• **課題一覧**
A: 病院のAI導入についての文章で、「病院でのAI導入というと、画」から「ここでは運営面に絞りました。」までを全部そのまま打ち直してください。
B: 病院のAI導入についての文章を、最後の文のあとから書き継いでください。

• **ページ本文**
════
病院のAI導入事例 看護・病棟業務での使いどころと進め方【2026年最新】

病院でのAI導入というと、画像診断の支援が思い浮かびます。しかし実際に効果が出ている領域はそれだけではありません。看護記録、勤務管理、患者の状態把握といった病棟の運営業務でも、着実に成果が報告されています。

この領域には公的な事例の蓄積があります。厚生労働省の委託事業として、看護業務の効率化に取り組んだ施設の事例が収集され、表彰と公開が続けられてきました。医師の診療業務とは別の文脈で、実務的な知見が積み上がっています。

本記事では、病棟と看護の業務に焦点を当てて活用の場面を整理します。あわせて、多職種で使う際の設計と、医療機関特有の確認事項までを扱います。診療支援の話は別の記事で扱っているため、ここでは運営面に絞りました。
════
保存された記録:

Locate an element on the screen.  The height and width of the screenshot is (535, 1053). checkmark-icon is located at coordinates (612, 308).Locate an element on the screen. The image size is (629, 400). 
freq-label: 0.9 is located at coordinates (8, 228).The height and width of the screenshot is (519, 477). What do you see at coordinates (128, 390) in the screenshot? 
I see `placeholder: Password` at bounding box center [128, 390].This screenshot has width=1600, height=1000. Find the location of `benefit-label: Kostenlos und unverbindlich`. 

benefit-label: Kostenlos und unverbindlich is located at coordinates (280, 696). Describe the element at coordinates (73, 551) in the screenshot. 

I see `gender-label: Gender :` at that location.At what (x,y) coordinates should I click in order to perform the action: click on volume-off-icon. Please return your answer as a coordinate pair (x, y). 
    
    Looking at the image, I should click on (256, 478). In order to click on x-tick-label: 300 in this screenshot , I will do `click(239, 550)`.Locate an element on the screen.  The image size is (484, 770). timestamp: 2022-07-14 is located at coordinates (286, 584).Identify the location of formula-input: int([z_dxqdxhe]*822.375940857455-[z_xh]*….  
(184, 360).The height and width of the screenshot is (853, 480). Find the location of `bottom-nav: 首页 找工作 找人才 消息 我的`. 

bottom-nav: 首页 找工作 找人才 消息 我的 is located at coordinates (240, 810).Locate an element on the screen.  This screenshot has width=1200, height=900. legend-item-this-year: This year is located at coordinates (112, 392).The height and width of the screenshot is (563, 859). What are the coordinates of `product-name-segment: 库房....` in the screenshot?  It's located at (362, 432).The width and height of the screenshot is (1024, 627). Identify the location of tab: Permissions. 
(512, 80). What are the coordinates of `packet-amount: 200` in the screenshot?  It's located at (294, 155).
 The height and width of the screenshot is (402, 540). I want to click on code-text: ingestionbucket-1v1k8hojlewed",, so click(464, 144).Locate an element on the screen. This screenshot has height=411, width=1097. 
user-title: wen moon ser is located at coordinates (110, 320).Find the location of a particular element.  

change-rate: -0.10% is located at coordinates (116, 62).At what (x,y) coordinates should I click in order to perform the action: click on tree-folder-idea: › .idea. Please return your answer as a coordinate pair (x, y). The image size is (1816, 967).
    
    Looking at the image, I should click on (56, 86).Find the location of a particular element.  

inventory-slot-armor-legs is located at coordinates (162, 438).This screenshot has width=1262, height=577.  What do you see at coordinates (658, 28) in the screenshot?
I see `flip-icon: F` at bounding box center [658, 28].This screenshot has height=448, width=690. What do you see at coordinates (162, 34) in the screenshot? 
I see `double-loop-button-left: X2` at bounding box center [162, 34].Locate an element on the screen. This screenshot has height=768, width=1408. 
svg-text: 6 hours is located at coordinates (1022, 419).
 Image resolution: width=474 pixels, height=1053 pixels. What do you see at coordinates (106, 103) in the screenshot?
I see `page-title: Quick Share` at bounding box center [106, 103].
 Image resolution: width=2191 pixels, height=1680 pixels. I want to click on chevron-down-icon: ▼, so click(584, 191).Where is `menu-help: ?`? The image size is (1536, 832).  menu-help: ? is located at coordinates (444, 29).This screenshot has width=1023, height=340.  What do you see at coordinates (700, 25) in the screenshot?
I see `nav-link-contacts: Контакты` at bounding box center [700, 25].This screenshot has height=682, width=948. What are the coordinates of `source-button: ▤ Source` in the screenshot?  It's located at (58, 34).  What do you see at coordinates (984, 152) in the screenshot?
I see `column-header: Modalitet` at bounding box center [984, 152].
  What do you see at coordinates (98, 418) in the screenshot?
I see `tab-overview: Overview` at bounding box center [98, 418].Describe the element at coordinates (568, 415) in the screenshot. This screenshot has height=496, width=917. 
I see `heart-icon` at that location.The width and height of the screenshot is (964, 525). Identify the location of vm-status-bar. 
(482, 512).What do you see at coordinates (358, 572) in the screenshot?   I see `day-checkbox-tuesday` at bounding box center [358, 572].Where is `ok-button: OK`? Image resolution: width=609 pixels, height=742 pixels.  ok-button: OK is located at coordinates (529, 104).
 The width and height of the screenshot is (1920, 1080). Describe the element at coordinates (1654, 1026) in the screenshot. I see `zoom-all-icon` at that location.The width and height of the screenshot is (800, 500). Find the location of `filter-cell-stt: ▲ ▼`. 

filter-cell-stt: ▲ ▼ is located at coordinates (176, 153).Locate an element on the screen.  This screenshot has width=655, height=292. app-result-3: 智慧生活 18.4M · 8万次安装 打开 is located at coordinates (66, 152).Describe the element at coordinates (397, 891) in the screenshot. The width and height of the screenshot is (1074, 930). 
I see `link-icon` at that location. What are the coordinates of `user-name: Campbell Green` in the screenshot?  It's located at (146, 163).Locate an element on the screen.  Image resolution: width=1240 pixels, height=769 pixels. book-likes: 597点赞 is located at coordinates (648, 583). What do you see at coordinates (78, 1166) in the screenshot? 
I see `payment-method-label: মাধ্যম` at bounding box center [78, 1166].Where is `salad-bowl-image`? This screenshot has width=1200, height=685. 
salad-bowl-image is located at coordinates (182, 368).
════
• **課題ごとの答え**
A:
病院でのAI導入というと、画像診断の支援が思い浮かびます。しかし実際に効果が出ている領域はそれだけではありません。看護記録、勤務管理、患者の状態把握といった病棟の運営業務でも、着実に成果が報告されています。

この領域には公的な事例の蓄積があります。厚生労働省の委託事業として、看護業務の効率化に取り組んだ施設の事例が収集され、表彰と公開が続けられてきました。医師の診療業務とは別の文脈で、実務的な知見が積み上がっています。

本記事では、病棟と看護の業務に焦点を当てて活用の場面を整理します。あわせて、多職種で使う際の設計と、医療機関特有の確認事項までを扱います。診療支援の話は別の記事で扱っているため、ここでは運営面に絞りました。

B:
確認したいポイント結論詳細
どこで成果が出ている?記録と勤務管理の領域看護記録、勤務データの管理、患者の状態把握で効率化の事例が報告されています。
参考にできる情報は?公的な事例集が存在する厚生労働省の委託事業として、看護業務の効率化事例が収集・公開されています。
何から始めるべき?記録業務の見直しから時間外労働の主因になりやすく、効果を数字で示しやすい領域です。
多職種での注意点は?誰が何を担うかの整理職種間で役割が変わるため、導入前に業務の分担を見直す必要があります。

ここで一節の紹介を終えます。